Молодая графиня повиновалась. Она вернулась в кабинет и снова села за письменный стол, не подозревая, какую роль ей предназначила тетка. Княгиня не могла простить сыну, что он так решительно отказался признать в своих жилах кровь Моринских. Хорошо же, пусть он тогда потерпит поражение от Моринской, хотя бы даже это была не его мать!

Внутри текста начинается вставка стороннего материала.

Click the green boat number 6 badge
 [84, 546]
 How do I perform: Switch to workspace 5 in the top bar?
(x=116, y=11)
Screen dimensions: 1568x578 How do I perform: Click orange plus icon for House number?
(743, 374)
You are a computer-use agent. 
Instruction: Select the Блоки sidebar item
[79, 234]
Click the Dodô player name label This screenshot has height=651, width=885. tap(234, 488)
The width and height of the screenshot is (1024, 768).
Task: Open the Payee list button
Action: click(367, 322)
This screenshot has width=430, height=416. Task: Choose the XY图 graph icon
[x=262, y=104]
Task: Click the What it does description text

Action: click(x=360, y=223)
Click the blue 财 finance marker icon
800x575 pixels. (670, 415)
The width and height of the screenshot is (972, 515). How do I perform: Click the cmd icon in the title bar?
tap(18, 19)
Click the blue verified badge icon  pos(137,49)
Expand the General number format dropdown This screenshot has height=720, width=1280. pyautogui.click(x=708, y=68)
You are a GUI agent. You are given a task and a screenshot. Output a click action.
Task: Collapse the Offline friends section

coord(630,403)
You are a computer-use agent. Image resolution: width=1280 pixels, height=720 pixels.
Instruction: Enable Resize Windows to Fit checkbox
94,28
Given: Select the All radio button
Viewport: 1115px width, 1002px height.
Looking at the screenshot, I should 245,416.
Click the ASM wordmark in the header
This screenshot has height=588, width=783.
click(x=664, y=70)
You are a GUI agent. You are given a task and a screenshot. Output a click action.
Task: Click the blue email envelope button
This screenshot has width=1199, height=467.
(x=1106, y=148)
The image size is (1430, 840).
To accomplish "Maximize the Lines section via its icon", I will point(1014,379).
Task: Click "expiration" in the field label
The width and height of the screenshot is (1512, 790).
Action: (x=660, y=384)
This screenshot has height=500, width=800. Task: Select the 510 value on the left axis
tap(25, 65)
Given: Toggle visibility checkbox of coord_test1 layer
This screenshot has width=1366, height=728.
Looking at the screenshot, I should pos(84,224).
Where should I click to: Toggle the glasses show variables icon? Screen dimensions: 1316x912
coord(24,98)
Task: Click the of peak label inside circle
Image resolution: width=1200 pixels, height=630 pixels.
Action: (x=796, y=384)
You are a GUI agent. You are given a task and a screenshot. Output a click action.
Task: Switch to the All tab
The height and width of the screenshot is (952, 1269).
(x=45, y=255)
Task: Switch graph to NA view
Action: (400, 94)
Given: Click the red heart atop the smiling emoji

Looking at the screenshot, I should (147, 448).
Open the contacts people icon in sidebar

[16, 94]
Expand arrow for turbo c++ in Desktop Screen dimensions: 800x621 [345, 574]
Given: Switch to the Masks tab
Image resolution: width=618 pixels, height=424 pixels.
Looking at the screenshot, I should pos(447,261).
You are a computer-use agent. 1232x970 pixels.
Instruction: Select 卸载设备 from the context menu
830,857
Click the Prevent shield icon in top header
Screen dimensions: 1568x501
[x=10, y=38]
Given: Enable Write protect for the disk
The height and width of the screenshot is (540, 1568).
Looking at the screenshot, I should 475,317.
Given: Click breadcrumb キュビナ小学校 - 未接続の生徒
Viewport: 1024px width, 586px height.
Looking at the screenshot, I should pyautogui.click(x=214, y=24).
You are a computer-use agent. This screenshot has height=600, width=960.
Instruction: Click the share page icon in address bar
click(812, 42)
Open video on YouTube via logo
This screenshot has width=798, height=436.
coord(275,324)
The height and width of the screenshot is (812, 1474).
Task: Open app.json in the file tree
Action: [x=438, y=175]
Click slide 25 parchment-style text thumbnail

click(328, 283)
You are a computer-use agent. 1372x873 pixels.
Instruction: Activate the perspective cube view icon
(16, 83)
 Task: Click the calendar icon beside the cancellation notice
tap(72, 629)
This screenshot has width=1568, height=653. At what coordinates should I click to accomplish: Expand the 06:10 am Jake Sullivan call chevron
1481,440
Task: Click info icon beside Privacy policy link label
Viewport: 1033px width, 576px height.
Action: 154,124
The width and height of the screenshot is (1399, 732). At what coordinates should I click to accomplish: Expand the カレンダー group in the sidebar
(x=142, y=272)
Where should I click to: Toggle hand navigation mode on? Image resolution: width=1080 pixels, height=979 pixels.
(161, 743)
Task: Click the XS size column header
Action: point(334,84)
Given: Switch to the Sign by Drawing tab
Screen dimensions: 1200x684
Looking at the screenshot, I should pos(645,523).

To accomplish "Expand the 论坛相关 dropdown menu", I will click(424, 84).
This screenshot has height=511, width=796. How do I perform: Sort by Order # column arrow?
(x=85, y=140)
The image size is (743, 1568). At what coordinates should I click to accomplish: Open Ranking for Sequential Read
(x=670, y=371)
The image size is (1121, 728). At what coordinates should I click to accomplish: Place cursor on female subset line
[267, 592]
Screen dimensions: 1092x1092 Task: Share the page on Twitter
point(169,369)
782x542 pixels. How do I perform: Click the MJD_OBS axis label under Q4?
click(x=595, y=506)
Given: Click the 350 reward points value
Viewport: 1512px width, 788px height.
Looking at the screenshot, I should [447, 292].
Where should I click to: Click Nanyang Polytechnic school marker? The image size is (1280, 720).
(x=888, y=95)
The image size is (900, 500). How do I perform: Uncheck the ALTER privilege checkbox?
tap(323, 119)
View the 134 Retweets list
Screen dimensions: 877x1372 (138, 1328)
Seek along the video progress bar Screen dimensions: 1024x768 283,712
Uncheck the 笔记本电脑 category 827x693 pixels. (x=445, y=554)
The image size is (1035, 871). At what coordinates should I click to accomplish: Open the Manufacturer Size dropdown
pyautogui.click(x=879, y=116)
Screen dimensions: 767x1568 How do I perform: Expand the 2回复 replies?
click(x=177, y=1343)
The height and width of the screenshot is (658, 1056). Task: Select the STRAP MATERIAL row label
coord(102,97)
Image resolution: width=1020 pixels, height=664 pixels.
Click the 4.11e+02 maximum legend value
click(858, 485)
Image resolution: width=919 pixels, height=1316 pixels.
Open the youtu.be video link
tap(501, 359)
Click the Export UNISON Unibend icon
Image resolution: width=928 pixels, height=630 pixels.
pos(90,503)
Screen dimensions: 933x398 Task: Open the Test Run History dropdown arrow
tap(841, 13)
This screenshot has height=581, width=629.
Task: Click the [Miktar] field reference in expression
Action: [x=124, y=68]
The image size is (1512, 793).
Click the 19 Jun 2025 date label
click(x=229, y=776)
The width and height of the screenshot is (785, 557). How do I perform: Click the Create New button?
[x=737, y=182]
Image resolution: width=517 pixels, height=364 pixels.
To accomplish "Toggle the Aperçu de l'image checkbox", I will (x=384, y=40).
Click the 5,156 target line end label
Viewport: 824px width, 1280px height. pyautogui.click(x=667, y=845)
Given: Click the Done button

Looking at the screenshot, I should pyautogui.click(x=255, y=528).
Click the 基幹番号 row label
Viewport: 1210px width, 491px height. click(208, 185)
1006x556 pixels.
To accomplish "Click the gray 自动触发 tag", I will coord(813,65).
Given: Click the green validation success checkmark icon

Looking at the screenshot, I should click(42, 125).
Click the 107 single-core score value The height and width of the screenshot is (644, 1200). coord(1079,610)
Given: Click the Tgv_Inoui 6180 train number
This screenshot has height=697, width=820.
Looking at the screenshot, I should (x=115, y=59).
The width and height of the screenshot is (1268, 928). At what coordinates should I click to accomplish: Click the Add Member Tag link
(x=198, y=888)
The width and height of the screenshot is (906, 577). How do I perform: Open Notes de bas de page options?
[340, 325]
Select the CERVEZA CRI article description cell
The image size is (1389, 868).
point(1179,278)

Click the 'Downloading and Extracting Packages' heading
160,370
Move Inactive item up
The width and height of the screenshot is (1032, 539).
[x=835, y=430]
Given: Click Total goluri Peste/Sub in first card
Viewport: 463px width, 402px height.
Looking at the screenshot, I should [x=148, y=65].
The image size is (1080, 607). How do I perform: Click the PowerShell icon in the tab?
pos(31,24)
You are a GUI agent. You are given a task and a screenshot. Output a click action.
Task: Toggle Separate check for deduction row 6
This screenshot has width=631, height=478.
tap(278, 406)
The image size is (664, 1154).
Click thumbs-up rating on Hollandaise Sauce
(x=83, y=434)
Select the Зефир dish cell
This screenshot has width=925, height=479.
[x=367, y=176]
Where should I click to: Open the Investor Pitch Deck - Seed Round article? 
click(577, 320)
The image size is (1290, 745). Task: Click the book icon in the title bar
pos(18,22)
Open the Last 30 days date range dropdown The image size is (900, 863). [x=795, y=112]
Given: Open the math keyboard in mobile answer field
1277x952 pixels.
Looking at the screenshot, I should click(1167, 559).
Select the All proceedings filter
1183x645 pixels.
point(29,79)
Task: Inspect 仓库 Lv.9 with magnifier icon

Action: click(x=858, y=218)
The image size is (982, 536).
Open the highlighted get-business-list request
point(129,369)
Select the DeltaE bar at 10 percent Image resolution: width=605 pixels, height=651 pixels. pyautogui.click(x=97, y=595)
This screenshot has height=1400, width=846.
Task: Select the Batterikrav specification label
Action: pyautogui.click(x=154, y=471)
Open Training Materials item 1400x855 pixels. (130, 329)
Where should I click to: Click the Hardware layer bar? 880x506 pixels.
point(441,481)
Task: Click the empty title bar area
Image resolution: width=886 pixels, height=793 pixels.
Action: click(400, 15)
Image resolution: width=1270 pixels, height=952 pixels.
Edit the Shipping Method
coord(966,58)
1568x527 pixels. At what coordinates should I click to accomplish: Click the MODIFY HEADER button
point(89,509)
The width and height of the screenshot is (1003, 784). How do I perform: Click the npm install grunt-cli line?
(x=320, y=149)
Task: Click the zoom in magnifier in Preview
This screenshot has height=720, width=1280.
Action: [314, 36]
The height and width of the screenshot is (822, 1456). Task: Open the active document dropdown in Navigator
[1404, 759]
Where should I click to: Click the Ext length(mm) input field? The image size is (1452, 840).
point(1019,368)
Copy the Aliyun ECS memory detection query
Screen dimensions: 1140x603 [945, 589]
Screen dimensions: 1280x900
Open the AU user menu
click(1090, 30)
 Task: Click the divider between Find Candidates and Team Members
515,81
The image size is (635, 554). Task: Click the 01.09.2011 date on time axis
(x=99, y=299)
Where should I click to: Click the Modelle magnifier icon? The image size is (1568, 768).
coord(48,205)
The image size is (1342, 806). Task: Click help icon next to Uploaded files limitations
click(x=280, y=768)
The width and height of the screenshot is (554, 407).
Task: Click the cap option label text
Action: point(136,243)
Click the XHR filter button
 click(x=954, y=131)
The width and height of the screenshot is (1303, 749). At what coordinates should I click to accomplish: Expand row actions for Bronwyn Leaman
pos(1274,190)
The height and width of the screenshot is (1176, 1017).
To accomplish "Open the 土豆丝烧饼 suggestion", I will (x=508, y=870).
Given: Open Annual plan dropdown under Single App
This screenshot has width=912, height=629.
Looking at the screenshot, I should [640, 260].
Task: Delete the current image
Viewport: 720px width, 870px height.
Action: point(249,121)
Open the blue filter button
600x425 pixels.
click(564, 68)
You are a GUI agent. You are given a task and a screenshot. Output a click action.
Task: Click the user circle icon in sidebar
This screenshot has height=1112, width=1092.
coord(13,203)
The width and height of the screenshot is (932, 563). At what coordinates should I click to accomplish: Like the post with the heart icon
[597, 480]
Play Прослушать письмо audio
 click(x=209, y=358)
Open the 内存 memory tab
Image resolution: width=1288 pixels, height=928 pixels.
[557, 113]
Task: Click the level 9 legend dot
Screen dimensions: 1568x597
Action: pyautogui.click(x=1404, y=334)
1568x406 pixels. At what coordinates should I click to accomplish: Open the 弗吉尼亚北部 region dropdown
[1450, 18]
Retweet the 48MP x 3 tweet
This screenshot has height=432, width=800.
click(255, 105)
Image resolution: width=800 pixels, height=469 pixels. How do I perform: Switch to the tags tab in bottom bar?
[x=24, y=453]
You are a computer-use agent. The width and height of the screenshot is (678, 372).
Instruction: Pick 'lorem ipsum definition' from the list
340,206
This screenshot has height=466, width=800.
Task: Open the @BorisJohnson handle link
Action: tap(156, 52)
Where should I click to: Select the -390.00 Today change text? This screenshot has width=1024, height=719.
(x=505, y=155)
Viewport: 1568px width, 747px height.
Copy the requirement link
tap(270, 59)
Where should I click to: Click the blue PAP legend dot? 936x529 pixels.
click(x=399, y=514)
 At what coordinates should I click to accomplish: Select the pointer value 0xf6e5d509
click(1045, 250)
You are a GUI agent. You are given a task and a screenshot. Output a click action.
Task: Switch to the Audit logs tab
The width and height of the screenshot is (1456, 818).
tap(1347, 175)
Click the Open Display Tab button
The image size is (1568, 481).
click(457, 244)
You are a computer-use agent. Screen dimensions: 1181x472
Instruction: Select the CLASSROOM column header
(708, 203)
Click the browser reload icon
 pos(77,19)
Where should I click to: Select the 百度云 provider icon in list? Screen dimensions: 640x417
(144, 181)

В гостиной управляющего перед раскрытой книгой сидели доктор Фабиан и Маргарита Франк; уроки французского языка действительно начались, но насколько серьезно и добросовестно относился к делу учитель, столько же легкомыслия проявляла ученица. Уже на первом уроке, состоявшемся несколько дней тому назад, она занималась тем, что задавала доктору всевозможные вопросы о его прошлом, о жизни в Альтенгофе и тому подобных вещах. Сегодня она во что бы то ни стало хотела знать, что, собственно, он изучает, и все больше припирала к стене бедного ученого, ни за что не хотевшего выдавать свою «Историю германистики».
— Не начнем ли мы наконец наш урок? — умоляюще произнес он. — Если мы будем продолжать таким же образом, как до сих пор, то сегодня ничего не сделаем; ведь вы все время говорите по-немецки.
— Ну кто теперь может думать о французском языке! — воскликнула Маргарита, нетерпеливо перелистывая одну страницу за другой. — У меня совершенно не то в голове. Жизнь в Вилице так тревожна!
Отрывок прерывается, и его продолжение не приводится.